WORK REQUIRED: Please report each line of the data below that contains "number".
== DATASET ENTRIES
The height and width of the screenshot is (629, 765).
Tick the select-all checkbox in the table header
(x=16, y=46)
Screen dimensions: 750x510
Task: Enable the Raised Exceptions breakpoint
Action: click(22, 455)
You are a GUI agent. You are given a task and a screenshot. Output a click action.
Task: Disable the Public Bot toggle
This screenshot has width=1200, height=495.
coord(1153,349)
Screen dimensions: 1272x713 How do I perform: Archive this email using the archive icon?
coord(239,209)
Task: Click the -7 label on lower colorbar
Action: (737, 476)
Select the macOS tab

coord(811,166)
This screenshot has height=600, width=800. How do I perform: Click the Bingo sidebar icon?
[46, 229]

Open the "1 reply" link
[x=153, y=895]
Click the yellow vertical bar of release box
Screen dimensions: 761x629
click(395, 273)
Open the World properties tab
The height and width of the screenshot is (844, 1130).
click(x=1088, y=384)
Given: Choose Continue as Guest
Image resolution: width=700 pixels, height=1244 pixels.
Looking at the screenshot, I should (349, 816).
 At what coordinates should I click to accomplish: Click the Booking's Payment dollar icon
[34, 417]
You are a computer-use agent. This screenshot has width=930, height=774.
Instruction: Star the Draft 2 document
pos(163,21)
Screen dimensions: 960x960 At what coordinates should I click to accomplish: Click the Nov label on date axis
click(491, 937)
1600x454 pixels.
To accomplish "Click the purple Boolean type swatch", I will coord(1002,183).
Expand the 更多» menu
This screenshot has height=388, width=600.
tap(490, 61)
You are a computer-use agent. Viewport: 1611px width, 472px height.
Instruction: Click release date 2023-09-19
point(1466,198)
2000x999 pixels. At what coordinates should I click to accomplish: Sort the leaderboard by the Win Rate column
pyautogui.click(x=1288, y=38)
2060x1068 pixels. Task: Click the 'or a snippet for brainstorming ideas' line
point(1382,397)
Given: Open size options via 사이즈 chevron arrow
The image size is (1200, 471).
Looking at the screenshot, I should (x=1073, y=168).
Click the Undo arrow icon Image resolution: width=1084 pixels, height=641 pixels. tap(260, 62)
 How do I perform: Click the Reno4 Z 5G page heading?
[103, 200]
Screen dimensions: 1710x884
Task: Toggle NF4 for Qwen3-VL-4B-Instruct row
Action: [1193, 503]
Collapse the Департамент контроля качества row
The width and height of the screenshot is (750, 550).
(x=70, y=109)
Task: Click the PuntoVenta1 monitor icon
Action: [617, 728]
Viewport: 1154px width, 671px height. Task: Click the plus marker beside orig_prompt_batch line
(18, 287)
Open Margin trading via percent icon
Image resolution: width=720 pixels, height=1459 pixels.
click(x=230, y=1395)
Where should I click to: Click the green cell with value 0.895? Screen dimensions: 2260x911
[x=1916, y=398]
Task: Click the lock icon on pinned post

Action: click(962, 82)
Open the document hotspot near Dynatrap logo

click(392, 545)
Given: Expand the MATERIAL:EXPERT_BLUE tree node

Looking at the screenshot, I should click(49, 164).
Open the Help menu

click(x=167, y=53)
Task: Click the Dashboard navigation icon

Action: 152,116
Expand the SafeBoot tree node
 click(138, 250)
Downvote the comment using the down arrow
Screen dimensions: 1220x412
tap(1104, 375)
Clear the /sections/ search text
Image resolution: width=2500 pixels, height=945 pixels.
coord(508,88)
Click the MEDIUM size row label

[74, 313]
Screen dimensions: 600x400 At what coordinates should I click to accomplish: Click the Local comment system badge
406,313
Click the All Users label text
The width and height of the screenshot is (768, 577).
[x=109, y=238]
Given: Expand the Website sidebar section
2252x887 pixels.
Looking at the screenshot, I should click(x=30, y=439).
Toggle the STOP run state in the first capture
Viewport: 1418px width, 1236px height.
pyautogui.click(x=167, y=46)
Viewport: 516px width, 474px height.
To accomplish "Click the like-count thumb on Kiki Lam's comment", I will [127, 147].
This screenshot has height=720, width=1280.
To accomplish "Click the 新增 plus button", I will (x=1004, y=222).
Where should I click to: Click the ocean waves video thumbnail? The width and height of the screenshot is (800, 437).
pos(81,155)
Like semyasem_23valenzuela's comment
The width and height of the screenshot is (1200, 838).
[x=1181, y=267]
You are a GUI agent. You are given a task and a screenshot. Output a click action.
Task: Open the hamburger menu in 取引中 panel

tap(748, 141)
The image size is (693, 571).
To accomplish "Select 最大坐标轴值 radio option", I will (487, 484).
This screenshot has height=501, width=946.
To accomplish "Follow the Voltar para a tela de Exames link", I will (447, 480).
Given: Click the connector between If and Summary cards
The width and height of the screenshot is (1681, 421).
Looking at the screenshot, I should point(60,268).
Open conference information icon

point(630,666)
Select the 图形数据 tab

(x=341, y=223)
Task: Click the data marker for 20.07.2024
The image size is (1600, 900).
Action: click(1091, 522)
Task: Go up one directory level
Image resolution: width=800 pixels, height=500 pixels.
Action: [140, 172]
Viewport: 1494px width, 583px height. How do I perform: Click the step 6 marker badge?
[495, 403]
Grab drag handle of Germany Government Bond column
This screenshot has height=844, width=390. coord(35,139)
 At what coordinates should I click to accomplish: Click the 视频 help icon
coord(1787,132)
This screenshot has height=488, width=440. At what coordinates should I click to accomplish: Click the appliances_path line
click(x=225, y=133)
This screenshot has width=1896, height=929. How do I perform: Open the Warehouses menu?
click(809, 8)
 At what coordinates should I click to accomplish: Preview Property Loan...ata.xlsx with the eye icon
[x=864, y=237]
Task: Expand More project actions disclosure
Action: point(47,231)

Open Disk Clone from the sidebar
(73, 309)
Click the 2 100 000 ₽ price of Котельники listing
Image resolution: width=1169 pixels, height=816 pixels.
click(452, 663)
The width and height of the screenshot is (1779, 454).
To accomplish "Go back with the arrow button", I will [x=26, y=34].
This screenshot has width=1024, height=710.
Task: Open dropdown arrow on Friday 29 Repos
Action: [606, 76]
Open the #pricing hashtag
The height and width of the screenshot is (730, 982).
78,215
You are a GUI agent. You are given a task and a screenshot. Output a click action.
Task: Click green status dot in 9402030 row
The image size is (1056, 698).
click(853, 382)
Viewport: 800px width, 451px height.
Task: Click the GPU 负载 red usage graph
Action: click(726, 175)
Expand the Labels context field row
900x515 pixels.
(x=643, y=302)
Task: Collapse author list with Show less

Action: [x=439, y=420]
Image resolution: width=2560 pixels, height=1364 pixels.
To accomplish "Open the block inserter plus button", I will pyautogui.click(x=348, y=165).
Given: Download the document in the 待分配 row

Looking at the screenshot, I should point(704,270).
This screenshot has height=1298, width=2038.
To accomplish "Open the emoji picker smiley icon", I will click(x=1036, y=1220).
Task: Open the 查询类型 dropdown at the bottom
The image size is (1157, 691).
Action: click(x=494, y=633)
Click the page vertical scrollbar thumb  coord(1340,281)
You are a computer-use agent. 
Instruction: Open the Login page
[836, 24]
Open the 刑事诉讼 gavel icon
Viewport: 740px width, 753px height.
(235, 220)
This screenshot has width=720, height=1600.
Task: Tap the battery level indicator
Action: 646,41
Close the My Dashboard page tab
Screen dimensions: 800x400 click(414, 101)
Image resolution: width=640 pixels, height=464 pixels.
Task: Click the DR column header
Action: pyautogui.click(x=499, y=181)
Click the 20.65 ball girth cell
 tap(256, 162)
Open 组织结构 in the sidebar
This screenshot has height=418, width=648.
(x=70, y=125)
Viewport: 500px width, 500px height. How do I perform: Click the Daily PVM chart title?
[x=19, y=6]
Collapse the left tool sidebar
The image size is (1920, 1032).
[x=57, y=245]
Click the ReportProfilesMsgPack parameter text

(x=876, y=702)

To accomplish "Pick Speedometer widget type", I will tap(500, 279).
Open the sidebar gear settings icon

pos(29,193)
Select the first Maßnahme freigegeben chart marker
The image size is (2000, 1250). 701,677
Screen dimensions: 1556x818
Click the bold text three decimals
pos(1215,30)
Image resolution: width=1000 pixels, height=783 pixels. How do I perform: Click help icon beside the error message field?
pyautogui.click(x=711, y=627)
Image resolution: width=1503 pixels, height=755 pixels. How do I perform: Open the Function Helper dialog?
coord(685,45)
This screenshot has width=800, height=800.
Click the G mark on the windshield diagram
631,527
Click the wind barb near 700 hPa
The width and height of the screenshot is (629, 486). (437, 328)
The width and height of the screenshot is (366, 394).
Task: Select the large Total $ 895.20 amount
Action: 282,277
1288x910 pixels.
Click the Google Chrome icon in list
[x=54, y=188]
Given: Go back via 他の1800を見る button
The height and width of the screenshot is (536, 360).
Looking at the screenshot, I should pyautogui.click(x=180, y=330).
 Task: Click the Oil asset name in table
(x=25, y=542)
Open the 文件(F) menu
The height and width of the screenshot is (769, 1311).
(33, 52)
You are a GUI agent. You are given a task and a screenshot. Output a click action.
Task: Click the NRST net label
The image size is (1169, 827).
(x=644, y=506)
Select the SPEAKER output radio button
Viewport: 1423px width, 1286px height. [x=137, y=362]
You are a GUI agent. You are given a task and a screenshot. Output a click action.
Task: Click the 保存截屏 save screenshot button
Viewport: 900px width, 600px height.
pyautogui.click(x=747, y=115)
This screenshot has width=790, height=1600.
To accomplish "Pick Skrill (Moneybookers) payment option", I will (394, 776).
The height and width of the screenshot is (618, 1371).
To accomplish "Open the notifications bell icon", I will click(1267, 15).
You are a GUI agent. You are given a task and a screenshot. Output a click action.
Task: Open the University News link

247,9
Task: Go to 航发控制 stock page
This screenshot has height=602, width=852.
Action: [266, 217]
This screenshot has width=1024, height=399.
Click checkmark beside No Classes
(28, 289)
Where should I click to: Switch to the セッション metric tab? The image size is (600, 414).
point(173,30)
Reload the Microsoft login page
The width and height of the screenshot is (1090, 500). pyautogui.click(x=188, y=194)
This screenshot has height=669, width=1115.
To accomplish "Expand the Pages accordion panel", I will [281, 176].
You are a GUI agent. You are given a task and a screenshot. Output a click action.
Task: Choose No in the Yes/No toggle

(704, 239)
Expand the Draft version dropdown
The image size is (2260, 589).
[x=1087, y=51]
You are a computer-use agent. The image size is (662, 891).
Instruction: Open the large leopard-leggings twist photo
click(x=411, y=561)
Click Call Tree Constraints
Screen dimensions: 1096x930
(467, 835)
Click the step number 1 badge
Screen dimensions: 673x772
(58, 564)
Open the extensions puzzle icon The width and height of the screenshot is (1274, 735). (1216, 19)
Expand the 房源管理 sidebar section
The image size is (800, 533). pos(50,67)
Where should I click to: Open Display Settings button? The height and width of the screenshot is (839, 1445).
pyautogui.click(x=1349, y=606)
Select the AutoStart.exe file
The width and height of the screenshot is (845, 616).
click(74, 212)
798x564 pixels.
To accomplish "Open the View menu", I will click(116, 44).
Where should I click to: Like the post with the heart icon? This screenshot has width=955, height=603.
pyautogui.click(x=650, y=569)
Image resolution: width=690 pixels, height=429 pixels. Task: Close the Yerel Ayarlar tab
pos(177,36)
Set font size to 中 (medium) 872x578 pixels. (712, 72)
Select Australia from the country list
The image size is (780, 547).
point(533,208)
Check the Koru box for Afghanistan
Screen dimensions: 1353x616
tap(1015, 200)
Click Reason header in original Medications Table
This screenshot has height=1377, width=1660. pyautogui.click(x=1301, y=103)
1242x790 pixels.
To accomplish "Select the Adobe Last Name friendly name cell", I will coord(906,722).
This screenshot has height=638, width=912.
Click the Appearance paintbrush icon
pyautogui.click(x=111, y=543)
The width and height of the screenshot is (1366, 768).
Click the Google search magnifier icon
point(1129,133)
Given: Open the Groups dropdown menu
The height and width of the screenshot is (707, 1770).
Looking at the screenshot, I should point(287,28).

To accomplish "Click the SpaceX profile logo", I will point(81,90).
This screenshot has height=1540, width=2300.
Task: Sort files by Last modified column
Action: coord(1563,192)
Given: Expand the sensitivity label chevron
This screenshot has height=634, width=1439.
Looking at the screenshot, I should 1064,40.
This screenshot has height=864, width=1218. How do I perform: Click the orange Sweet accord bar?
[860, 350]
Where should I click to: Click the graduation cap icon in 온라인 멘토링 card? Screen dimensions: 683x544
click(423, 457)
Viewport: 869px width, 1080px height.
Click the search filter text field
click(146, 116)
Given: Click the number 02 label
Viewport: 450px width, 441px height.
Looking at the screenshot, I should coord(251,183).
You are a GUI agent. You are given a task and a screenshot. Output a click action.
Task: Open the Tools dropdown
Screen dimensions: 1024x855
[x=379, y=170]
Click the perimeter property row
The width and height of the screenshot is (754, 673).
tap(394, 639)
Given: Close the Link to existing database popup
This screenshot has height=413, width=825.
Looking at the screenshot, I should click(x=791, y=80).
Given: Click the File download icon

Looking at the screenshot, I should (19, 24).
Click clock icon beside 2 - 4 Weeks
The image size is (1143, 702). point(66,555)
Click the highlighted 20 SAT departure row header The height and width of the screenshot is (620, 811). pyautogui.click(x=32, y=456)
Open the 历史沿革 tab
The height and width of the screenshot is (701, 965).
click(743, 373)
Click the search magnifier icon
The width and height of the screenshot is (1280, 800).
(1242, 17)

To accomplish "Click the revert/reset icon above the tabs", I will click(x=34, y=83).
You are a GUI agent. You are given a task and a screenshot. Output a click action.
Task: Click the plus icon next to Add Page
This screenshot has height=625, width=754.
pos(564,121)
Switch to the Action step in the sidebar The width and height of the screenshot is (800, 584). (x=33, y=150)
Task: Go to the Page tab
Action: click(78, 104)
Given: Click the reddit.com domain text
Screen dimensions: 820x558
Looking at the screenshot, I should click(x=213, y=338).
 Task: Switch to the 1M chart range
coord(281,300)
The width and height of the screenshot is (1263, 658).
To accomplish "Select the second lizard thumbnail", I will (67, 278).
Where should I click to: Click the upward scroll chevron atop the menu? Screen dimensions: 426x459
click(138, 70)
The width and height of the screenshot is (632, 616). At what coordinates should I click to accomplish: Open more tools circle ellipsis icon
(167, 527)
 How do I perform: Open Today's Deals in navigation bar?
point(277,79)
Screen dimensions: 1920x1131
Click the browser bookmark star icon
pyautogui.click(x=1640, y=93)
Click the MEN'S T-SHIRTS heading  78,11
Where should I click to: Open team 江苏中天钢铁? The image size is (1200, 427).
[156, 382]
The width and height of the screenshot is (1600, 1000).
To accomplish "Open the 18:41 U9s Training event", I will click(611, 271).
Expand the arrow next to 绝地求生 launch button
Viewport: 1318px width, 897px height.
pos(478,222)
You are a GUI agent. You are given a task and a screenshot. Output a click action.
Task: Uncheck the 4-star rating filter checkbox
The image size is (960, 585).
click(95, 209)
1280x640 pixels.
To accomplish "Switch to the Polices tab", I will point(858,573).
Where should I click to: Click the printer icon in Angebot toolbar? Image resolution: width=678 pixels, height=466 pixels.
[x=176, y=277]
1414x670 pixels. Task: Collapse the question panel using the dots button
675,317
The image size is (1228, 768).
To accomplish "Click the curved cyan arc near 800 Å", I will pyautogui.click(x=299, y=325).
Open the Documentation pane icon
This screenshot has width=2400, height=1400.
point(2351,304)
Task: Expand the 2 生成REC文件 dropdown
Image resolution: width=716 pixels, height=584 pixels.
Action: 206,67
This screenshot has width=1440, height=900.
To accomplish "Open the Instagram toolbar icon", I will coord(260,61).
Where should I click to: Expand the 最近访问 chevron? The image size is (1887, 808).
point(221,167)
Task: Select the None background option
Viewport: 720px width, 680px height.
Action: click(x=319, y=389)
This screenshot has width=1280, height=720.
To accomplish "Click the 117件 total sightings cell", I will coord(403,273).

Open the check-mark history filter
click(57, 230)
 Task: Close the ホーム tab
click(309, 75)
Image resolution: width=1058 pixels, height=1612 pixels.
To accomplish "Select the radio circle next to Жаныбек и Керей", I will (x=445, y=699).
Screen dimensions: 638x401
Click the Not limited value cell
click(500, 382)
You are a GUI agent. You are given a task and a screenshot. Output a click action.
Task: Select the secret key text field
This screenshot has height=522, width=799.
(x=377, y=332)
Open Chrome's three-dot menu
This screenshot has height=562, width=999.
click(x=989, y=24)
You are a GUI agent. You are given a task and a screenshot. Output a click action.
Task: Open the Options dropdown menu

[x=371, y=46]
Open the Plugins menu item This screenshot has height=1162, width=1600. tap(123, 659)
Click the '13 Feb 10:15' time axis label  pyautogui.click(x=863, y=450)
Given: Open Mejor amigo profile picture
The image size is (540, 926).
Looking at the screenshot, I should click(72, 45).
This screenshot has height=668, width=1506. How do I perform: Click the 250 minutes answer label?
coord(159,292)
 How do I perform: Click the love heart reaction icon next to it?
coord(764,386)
====
RESULT:
Click the step number 1 badge
Given: Click the number 02 label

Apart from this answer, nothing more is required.